Williams also testified that when Zelensky was elected, Pence initially agreed to attend the inauguration if his schedule permitted, but that plan was cancelled when on May 13, Williams was informed that President Trump had decided that Pence would not represent the U.S. at the inauguration in Ukraine after all. Williams also gave testimony about phone conversations between Pence and Zelensky, including one on September 18, noting that Pence told the Ukrainian President, "President Trump would be eager to hear about President Zelensky's progress in his reform agenda."

Williams has been recognized as one of the "powerful, professional women on both sides of the dais who have emerged as major figures in the impeachment investigation into President Donald Trump," and one of the witnesses who have "held their own" in the face of partisan attacks. Before her public testimony, Trump, without evidence, accused her of being a "Never Trumper," as he has with other witnesses. Williams, who started her government career in the Bush administration and called former Secretary of State Condoleezza Rice “a personal hero of mine,” denied being a “Never Trumper.”

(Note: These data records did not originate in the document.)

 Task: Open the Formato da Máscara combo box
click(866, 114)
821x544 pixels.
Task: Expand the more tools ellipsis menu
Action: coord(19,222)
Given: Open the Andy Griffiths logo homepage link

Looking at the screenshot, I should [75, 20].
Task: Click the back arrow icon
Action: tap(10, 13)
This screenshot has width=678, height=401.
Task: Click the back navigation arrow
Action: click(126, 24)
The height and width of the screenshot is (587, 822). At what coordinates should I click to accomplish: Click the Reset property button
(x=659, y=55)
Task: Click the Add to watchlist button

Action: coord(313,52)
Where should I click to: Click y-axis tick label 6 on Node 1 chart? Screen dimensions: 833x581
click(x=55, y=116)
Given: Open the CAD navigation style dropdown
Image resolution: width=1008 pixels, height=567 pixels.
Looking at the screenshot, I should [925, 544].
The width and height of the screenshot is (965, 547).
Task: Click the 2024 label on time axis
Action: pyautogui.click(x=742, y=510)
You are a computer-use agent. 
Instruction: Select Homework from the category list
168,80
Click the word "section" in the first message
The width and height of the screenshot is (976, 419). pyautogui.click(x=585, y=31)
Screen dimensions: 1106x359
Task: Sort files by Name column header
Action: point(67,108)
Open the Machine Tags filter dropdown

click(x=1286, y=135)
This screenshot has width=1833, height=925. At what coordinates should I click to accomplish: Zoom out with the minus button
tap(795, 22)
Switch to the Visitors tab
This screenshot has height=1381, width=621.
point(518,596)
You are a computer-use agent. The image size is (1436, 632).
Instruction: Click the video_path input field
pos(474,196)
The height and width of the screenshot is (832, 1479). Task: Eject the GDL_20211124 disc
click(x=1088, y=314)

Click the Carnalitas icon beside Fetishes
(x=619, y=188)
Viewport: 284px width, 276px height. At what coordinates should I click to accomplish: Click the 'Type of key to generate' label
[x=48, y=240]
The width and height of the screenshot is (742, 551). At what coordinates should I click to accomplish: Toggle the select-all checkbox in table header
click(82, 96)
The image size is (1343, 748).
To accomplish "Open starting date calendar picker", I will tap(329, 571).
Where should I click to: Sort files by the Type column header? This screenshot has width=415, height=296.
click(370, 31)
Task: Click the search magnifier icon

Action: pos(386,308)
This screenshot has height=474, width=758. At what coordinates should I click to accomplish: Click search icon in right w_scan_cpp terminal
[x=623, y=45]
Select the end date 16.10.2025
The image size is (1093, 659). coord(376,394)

On December 6, 2019, House Intelligence Committee Chairman Adam Schiff requested in a letter to Pence that he declassify more material related to Williams' testimony in the House impeachment investigation. Pence had already announced that he was willing to release transcripts and documents related to his September 18, 2019 phone call with Ukrainian President Zelensky. Williams testified about the call but at a later hearing announced that details about the phone conversation had been classified.